2. **Calculating Population Year by Year**: We use the recipe to find the population for each year, one step at a time!

* **For $N_1$ (Population at year 1)**:
We start with $N_0 = 2$.
$N_1 = \frac{4 \times 2}{1 + \frac{1}{60} \times 2} = \frac{8}{1 + \frac{2}{60}} = \frac{8}{1 + \frac{1}{30}} = \frac{8}{\frac{30}{30} + \frac{1}{30}} = \frac{8}{\frac{31}{30}} = 8 \times \frac{30}{31} = \frac{240}{31} \approx 7.74$

* **For $N_2$ (Population at year 2)**:
Now we use $N_1 = \frac{240}{31}$.
$N_2 = \frac{4 \times \frac{240}{31}}{1 + \frac{1}{60} \times \frac{240}{31}} = \frac{\frac{960}{31}}{1 + \frac{240}{1860}} = \frac{\frac{960}{31}}{1 + \frac{4}{31}} = \frac{\frac{960}{31}}{\frac{31+4}{31}} = \frac{\frac{960}{31}}{\frac{35}{31}} = \frac{960}{35} = \frac{192}{7} \approx 27.43$

* **For $N_3$ (Population at year 3)**:
Using $N_2 = \frac{192}{7}$.
$N_3 = \frac{4 \times \frac{192}{7}}{1 + \frac{1}{60} \times \frac{192}{7}} = \frac{\frac{768}{7}}{1 + \frac{192}{420}} = \frac{\frac{768}{7}}{1 + \frac{16}{35}} = \frac{\frac{768}{7}}{\frac{35+16}{35}} = \frac{\frac{768}{7}}{\frac{51}{35}} = \frac{768}{7} \times \frac{35}{51} = 768 \times \frac{5}{51} = \frac{1280}{17} \approx 75.29$

* **For $N_4$ (Population at year 4)**:
Using $N_3 = \frac{1280}{17}$.
$N_4 = \frac{4 \times \frac{1280}{17}}{1 + \frac{1}{60} \times \frac{1280}{17}} = \frac{\frac{5120}{17}}{1 + \frac{1280}{1020}} = \frac{\frac{5120}{17}}{1 + \frac{64}{51}} = \frac{\frac{5120}{17}}{\frac{51+64}{51}} = \frac{\frac{5120}{17}}{\frac{115}{51}} = \frac{5120}{17} \times \frac{51}{115} = 5120 \times \frac{3}{115} = \frac{15360}{115} = \frac{3072}{23} \approx 133.57$

* **For $N_5$ (Population at year 5)**:
Using $N_4 = \frac{3072}{23}$.
$N_5 = \frac{4 \times \frac{3072}{23}}{1 + \frac{1}{60} \times \frac{3072}{23}} = \frac{\frac{12288}{23}}{1 + \frac{3072}{1380}} = \frac{\frac{12288}{23}}{1 + \frac{256}{115}} = \frac{\frac{12288}{23}}{\frac{115+256}{115}} = \frac{\frac{12288}{23}}{\frac{371}{115}} = \frac{12288}{23} \times \frac{115}{371} = 12288 \times \frac{5}{371} = \frac{61440}{371} \approx 165.61$

3. **Finding the Long-Term Population (the Limit)**:
We want to know what number the population gets closer and closer to as time goes on, way into the future.
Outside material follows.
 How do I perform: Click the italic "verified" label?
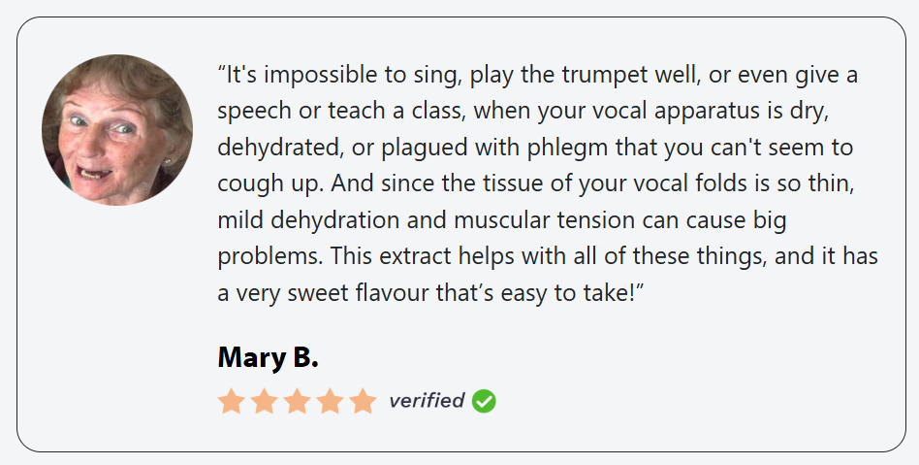tap(427, 400)
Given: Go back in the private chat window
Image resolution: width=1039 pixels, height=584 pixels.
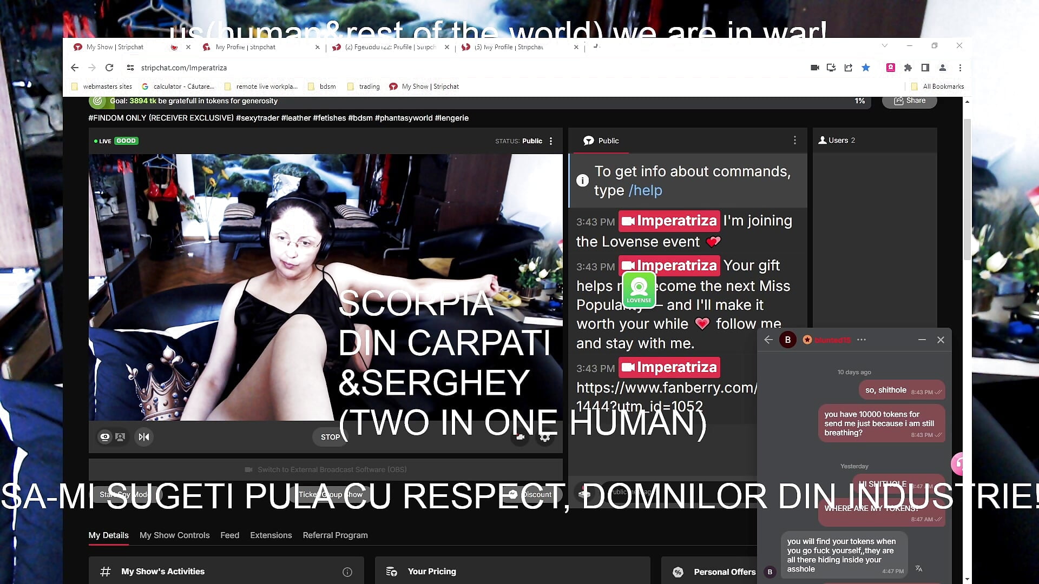Looking at the screenshot, I should (768, 340).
For the Beverton-Holt model, the population eventually settles down at a certain number if $R_0$ is greater than 1. This number is found by thinking: "What if the population stops changing?" That means $N_{t+1}$ would be the same as $N_t$. Let's call this stable population $N^*$.

So, we set $N^* = \frac{R_0 N^*}{1 + a N^*}$.
Since $N^*$ isn't 0 (our population is growing!), we can divide both sides by $N^*$:
$1 = \frac{R_0}{1 + a N^*}$
Now, let's rearrange it to find $N^*$:
$1 + a N^* = R_0$
$a N^* = R_0 - 1$
$N^* = \frac{R_0 - 1}{a}$

Now we just plug in our numbers: $R_0 = 4$ and $a = \frac{1}{60}$.
$\lim_{t \rightarrow \infty} N_t = \frac{4 - 1}{\frac{1}{60}} = \frac{3}{\frac{1}{60}} = 3 \times 60 = 180$

So, the population will eventually stabilize around 180!